*** Opening of MATERIAL PROVIDED ***

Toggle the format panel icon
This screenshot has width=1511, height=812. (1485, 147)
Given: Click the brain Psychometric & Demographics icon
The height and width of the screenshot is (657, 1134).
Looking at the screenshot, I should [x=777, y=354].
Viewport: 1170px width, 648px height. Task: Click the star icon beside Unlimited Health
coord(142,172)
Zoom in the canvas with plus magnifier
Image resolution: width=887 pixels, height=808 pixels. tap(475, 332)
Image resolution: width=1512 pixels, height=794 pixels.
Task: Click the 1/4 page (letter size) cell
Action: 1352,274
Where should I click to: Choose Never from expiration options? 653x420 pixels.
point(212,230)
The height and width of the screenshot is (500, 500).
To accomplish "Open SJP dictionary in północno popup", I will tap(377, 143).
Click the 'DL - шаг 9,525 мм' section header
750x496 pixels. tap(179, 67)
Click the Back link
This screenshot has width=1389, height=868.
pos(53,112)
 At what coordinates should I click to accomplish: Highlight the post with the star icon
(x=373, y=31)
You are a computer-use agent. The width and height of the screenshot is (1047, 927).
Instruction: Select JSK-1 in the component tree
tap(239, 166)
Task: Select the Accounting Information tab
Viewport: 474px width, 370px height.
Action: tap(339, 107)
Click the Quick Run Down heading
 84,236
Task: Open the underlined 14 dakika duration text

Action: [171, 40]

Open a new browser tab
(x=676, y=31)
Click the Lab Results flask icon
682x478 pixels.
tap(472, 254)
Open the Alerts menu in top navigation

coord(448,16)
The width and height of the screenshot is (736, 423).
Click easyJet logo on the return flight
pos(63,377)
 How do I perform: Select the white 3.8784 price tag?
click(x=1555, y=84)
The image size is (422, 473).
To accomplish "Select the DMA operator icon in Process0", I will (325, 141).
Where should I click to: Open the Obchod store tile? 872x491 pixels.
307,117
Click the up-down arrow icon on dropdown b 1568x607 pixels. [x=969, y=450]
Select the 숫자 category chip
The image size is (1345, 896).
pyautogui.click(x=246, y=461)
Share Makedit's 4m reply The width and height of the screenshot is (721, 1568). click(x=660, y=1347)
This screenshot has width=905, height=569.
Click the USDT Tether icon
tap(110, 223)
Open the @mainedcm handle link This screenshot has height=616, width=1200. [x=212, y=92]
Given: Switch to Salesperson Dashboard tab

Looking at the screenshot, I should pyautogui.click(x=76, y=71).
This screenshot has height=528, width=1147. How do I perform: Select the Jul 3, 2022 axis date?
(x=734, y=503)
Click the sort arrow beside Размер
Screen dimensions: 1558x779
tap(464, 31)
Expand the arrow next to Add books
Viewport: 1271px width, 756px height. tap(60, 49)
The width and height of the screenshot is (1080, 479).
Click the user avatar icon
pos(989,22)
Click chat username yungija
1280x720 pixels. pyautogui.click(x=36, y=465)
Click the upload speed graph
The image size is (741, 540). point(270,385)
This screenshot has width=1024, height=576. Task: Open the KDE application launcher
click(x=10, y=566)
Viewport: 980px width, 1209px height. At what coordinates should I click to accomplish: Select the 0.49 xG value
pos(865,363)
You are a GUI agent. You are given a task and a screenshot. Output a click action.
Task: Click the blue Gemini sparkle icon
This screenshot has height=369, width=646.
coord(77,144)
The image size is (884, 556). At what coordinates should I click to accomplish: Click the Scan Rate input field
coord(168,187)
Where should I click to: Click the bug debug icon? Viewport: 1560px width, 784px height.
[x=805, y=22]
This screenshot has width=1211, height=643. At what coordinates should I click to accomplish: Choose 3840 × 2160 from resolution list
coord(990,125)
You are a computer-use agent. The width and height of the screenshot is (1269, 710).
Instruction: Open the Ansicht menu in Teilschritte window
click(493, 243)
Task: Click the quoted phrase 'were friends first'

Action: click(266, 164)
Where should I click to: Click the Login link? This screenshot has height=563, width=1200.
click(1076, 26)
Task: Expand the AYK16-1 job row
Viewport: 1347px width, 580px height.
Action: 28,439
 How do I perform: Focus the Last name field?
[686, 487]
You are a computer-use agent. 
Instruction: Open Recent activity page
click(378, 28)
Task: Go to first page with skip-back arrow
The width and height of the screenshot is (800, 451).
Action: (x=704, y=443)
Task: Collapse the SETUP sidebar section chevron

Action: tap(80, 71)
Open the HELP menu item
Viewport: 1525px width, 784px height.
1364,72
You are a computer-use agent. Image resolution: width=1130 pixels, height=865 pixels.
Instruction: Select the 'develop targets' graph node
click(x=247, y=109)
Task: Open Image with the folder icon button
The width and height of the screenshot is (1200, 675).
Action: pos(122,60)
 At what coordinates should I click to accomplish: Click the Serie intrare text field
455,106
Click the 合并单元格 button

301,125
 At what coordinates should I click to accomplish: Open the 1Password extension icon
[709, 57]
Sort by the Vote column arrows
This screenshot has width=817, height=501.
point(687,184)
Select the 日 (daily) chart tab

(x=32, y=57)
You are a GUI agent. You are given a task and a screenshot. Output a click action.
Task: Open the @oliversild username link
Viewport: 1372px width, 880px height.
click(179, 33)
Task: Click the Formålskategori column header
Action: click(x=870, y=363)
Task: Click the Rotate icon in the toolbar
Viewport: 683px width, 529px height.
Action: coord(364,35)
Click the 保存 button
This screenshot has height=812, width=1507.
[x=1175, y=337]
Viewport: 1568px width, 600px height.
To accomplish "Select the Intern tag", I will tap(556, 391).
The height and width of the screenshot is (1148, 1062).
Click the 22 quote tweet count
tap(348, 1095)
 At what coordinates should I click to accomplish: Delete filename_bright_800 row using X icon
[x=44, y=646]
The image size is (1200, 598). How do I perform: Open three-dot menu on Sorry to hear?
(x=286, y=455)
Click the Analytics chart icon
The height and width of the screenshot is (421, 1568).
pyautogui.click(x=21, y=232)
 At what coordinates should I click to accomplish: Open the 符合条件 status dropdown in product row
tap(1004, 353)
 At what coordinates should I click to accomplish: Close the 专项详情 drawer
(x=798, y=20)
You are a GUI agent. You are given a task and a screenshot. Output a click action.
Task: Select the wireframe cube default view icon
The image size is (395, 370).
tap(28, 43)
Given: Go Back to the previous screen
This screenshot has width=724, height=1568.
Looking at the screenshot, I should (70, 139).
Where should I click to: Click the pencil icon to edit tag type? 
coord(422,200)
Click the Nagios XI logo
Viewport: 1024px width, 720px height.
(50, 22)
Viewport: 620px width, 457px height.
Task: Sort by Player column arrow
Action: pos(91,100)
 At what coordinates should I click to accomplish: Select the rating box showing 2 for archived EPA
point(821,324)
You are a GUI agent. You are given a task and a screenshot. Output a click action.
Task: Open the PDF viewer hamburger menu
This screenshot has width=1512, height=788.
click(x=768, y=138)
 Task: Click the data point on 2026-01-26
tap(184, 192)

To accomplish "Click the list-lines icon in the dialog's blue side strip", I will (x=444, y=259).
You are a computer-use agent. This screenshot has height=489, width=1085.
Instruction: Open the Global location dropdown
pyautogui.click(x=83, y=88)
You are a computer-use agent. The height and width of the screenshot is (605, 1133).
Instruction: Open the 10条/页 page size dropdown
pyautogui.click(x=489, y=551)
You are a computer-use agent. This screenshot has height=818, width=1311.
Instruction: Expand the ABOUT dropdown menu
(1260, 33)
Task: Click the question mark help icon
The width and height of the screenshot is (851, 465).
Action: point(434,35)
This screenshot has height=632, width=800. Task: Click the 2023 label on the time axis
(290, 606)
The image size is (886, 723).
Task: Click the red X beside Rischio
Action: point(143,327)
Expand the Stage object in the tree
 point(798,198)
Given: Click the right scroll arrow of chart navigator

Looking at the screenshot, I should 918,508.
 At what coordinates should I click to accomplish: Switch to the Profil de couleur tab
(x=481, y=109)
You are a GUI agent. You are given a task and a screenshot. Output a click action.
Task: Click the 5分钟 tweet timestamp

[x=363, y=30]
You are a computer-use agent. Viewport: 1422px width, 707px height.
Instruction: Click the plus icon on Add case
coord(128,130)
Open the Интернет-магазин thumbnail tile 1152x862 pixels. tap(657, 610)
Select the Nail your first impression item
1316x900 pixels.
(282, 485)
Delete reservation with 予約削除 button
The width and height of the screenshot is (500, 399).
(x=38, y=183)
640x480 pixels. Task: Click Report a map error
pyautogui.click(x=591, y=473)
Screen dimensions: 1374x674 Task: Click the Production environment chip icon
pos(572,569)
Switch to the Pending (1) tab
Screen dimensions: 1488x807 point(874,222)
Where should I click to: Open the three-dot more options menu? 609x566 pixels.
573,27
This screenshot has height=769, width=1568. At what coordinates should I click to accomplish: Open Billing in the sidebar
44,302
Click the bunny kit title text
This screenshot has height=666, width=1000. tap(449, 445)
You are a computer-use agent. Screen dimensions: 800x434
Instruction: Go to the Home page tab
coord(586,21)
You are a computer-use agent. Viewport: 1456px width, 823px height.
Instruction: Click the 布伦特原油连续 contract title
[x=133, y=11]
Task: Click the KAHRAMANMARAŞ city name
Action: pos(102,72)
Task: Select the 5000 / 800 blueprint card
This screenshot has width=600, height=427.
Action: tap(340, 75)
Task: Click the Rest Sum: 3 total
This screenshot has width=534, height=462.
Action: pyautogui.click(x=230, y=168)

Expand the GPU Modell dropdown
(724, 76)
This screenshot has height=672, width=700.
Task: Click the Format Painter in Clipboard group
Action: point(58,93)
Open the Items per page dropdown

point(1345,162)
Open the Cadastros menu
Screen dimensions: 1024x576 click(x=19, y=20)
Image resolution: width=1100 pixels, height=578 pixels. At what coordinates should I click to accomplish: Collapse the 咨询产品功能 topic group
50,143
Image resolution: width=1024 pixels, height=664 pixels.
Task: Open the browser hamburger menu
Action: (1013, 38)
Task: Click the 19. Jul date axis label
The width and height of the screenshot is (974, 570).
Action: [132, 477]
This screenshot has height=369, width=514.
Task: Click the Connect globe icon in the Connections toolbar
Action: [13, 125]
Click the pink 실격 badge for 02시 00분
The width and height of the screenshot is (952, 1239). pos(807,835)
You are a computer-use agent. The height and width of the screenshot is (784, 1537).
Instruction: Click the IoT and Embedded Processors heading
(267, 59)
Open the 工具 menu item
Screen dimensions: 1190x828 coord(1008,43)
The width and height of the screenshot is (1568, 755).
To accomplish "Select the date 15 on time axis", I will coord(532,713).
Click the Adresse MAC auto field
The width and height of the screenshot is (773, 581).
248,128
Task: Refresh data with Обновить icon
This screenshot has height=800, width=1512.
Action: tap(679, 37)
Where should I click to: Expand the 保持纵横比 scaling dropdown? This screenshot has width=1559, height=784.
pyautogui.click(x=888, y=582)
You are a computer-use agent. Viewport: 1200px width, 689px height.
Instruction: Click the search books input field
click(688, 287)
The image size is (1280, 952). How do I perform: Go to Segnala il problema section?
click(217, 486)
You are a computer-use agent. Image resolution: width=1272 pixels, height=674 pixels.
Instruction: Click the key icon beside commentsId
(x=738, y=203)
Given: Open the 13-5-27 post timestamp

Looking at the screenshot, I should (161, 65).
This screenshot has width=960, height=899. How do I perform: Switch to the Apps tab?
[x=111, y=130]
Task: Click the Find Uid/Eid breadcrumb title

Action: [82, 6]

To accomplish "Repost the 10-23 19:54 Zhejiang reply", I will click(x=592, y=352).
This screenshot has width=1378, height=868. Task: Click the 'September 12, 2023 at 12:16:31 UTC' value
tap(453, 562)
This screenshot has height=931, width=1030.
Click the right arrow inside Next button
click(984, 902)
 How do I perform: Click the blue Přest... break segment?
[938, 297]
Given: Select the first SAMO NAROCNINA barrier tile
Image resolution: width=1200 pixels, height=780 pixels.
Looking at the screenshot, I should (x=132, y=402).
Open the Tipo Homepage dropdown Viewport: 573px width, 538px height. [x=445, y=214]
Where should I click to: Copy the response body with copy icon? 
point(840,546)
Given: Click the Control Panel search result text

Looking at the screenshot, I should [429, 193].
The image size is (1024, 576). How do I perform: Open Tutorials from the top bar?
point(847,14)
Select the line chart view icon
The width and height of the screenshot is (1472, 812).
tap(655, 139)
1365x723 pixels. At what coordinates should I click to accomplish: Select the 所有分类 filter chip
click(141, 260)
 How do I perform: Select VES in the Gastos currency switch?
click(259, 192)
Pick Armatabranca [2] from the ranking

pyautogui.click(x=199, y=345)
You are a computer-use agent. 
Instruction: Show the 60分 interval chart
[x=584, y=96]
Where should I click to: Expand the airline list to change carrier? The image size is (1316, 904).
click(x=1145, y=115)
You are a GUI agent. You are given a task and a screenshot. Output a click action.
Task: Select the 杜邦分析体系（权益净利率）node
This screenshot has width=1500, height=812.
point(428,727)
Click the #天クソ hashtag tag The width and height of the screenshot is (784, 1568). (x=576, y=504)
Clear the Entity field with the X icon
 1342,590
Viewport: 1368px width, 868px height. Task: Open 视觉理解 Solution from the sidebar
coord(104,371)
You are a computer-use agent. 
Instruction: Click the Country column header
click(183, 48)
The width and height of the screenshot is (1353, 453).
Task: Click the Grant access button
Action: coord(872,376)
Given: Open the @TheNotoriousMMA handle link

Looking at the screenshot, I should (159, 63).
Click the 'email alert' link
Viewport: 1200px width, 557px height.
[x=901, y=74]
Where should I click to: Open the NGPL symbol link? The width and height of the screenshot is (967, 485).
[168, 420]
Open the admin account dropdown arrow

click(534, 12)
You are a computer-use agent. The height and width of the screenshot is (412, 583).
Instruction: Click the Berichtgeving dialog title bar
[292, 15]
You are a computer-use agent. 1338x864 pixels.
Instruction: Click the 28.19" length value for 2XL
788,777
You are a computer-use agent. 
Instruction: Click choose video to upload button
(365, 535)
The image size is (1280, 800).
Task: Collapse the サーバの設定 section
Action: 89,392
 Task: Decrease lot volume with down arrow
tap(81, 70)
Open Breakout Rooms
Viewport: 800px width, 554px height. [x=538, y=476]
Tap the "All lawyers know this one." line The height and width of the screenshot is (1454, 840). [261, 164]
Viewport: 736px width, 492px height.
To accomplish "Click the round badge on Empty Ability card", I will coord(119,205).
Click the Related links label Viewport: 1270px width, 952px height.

*** Close of MATERIAL PROVIDED ***

[TRY IT] Return exactly, and only, the lines above starting at the line that contains "Click the user avatar icon" and ending at the line that contains "Task: Click the blue Gemini sparkle icon".

[RESPONSE FOR THIS EXERCISE]
Click the user avatar icon
pos(989,22)
Click chat username yungija
1280x720 pixels. pyautogui.click(x=36, y=465)
Click the upload speed graph
The image size is (741, 540). point(270,385)
This screenshot has width=1024, height=576. Task: Open the KDE application launcher
click(x=10, y=566)
Viewport: 980px width, 1209px height. At what coordinates should I click to accomplish: Select the 0.49 xG value
pos(865,363)
You are a GUI agent. You are given a task and a screenshot. Output a click action.
Task: Click the blue Gemini sparkle icon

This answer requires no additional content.